Can anyone recommend a surveyor near Orba or who would be prepared to travel to this area? Many thanks.


----------



## Calas felices (Nov 29, 2007)

I suspect the reason for the deafening silence is that you haven't specified what you want the surveyor to do. Some of the skills utilised by surveyors in the UK don't exist in Spain.


----------



## Guest (Apr 24, 2014)

Thank you for clarifying this. I didn't realise there was a difference. In fact, it was Mr Meetloaf who requested details of a surveyor as we are looking at a number of properties, some of which are bank repossessions. We would need to know if, e.g., the plumbing or electrics need attention after five years in which the property has been unoccupied. Also, a general survey, in British terms, of the state of the property. We find we are entirely ignorant of how to go about this in Spain.


----------



## jojo (Sep 20, 2007)

meetloaf said:


> Thank you for clarifying this. I didn't realise there was a difference. In fact, it was Mr Meetloaf who requested details of a surveyor as we are looking at a number of properties, some of which are bank repossessions. We would need to know if, e.g., the plumbing or electrics need attention after five years in which the property has been unoccupied. Also, a general survey, in British terms, of the state of the property. We find we are entirely ignorant of how to go about this in Spain.

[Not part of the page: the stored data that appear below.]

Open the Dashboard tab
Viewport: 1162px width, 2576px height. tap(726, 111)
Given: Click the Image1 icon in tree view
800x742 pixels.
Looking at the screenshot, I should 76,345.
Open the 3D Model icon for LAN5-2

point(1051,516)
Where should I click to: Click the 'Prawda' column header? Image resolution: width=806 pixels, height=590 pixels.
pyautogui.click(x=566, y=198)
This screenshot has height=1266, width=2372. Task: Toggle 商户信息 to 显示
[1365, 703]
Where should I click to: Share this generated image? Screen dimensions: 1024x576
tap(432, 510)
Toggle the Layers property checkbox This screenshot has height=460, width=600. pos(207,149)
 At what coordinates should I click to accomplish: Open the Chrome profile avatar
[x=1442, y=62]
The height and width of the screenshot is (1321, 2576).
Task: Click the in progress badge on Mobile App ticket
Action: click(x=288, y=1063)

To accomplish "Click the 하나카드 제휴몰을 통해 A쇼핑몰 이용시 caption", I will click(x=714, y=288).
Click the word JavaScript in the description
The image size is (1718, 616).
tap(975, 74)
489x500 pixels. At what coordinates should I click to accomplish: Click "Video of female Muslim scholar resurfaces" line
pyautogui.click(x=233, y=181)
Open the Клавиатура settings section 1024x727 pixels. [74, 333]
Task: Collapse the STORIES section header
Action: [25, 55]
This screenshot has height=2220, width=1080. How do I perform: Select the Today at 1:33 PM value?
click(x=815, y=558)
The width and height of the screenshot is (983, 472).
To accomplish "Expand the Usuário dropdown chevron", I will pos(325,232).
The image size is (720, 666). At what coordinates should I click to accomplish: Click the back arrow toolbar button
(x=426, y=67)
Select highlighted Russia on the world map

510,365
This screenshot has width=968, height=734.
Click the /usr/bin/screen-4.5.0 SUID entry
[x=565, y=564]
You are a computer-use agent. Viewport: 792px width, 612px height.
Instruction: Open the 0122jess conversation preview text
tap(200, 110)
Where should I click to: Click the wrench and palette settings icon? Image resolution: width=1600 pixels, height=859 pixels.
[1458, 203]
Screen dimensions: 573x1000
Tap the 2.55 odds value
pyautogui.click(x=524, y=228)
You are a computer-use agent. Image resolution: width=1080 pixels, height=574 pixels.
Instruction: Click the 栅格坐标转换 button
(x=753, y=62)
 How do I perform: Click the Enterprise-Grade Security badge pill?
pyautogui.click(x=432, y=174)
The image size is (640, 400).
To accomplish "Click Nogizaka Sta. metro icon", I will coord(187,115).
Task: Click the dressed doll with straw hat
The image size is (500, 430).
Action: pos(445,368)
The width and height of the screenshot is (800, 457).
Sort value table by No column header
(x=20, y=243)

You need to do alot of research before considering buying in Spain - its nothing like buying in the UK at all. So many different pitfalls and criteria. If you're planning to move over, you probably should rent first. That way you get to know the areas and you get to understand how things work

Jo xxx


----------



## Calas felices (Nov 29, 2007)

This sort of work tends to be done by the architects. The Spanish authorities give a lot more leeway to their builders and the building regulations approach (as in the UK) doesn't occur. As jojo says buying in Spain is a lot different to buying in the UK. Firstly find a property you like. Then find a good, non crooked lawyer (not the one the estate agent recommends) and get the property checked for legality, existing debts and anything else it might have lingering. Then would be the time to check whether it is in good condition.


----------



## Guest (Apr 25, 2014)

Calas felices said:


> This sort of work tends to be done by the architects. The Spanish authorities give a lot more leeway to their builders and the building regulations approach (as in the UK) doesn't occur. As jojo says buying in Spain is a lot different to buying in the UK. Firstly find a property you like. Then find a good, non crooked lawyer (not the one the estate agent recommends) and get the property checked for legality, existing debts and anything else it might have lingering. Then would be the time to check whether it is in good condition.


Noted. But how do you check whether it's in good condition?


----------